Further Documentation on Quantization

Quantization is a technique to reduce the precision of the weights and activations of a model. MASE supports a wide range of arithmetics with flexible precision settings. This document provides a detailed guide on how to quantize a model with MASE.

The core pass associated with this would be the quantize_transform_pass and its test file (usage example) is located in test_quantize.

Just like other transform passes, this requires a pass_args to configure the pass, the following provides an example of the usage:

mg = MaseGraph(model=mlp)
mg, _ = init_metadata_analysis_pass(mg, {})
mg, _ = add_common_metadata_analysis_pass(
		mg, {"dummy_in": dummy_in, "add_value": False}
)
# Sanity check and report
# mg = verify_common_metadata_analysis_pass(mg)
quan_args = {
		"by": "type",
		"default": {"config": {"name": None}},
		"linear": {
				"config": {
						"name": "integer",
						# data
						"data_in_width": 8,
						"data_in_frac_width": 4,
						# weight
						"weight_width": 8,
						"weight_frac_width": 4,
						# bias
						"bias_width": 8,
						"bias_frac_width": 4,
				}
		},
}
mg, _ = quantize_transform_pass(mg, quan_args)

The pass_args for the quantize_transform_pass is a dictionary with the following keys:

  • by: The quantization strategy, currently ['type', 'name'] are supported.

  • default: The default quantization configuration for layers that are not defined.

  • {"key" : value}: The key is the layer name and the value is the quantization configuration for that layer. key would be node types if by is set to type and layer names if by is set to name.

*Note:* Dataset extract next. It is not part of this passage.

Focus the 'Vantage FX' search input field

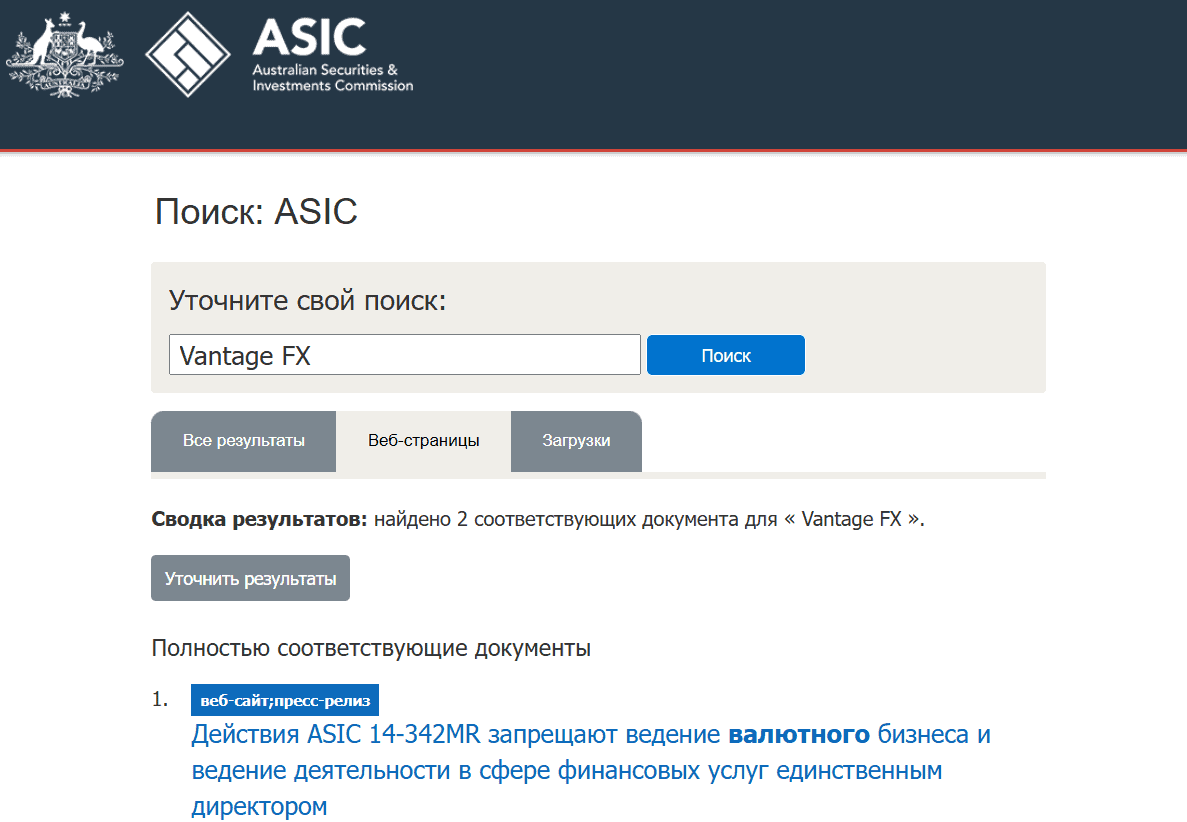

The quantization configuration "config" is a dictionary with the following keys:

  • name: The quantization scheme to use.

  • data_in_width: The bitwidth of the input data.

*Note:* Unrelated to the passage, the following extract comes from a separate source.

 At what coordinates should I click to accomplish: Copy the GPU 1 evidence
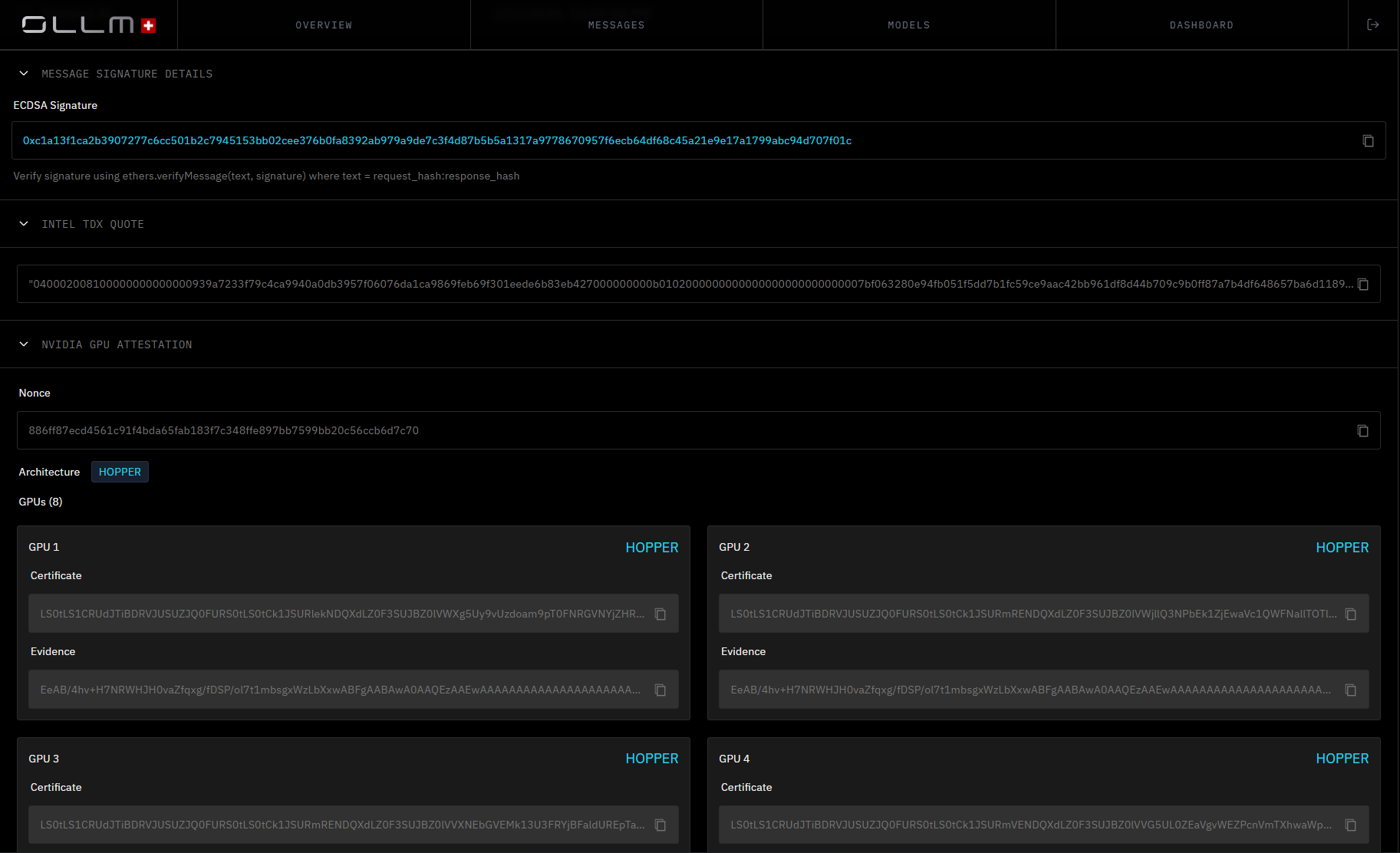coord(660,690)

  • data_in_frac_width: The fractional bitwidth of the input data.

  • weight_width: The bitwidth of the weights.

  • weight_frac_width: The fractional bitwidth of the weights.

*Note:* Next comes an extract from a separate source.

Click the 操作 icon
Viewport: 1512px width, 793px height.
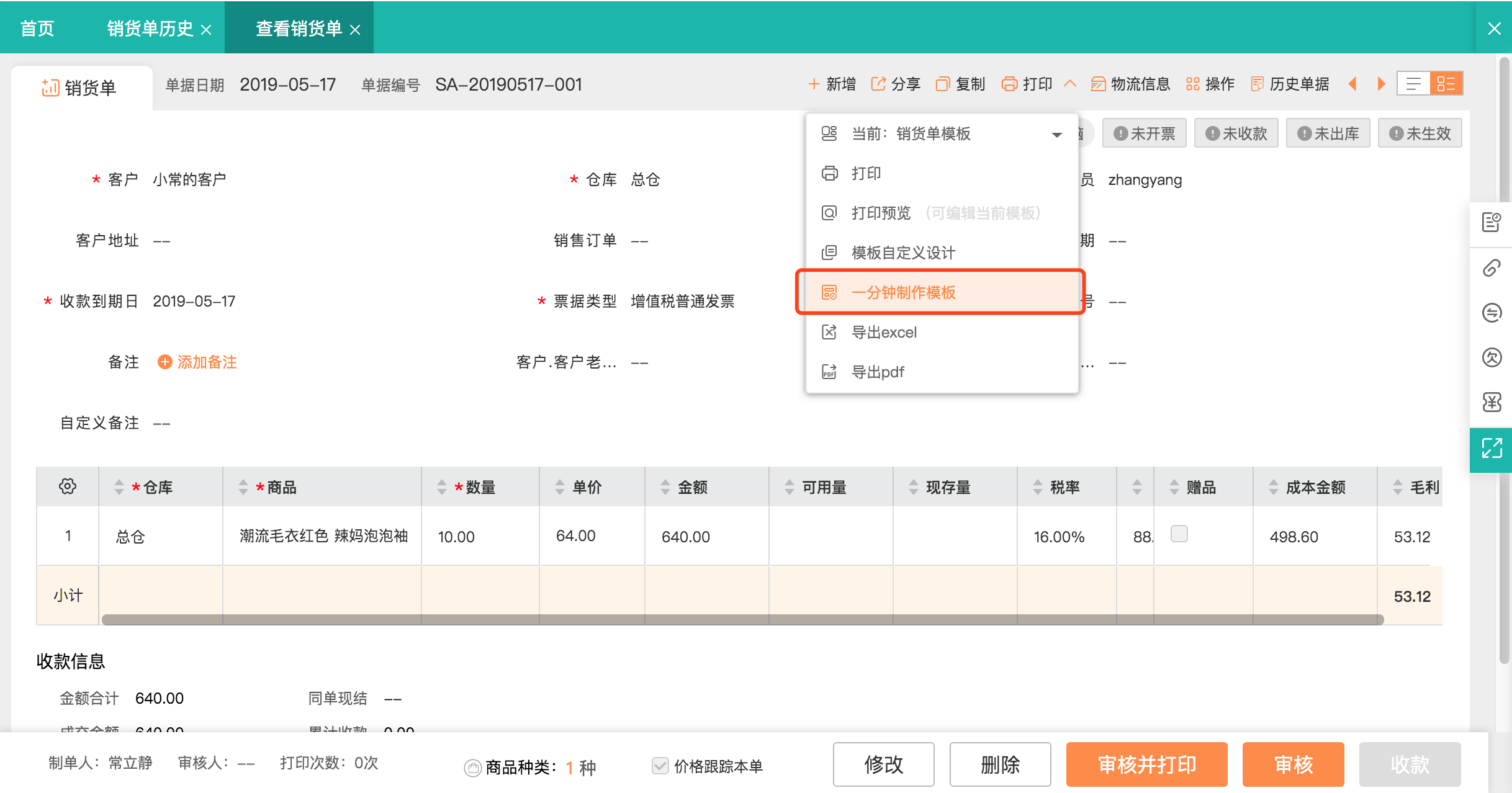tap(1192, 84)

  • bias_width: The bitwidth of the bias.

  • bias_frac_width: The fractional bitwidth of the bias.

We consider the following quantization ops:

QUANTIZEABLE_OP = (
    "add",
    "bmm",
    "conv1d",
    "conv2d",
    "matmul",
    "mul",
    "linear",
    "relu",
    "sub",
    "batch_norm2d",
    "layer_norm",
    "group_norm",
    "instance_norm2d",
    "rms_norm",
    "selu",
    "tanh",
    "gelu",
    "softsign",
    "softplus",
)

We supported the following quantization schemes that can be set in the config:

  • integer: Integer quantization scheme.

  • fixed: same as integer.

  • lutnet: LUTNet quantization scheme (DEV mode).

  • logicnets: LogicNets quantization scheme (DEV mode).

  • binary: Binary quantization scheme.

  • binary_residual: Binary Residual quantization scheme.

  • ternary: Ternary quantization scheme.

  • minifloat_ieee: Minifloat quantization scheme, where exponent_width and exponent_bias are customizable.

  • minifloat_denorm: Minifloat quantization scheme with denormalization.

  • log: Logarithmic quantization scheme.

  • block_fp: Block floating point quantization scheme.

  • block_minifloat: Block minifloat quantization scheme.

  • block_log: Block logarithmic quantization scheme.

For blocked-based quantization schemes, see this paper.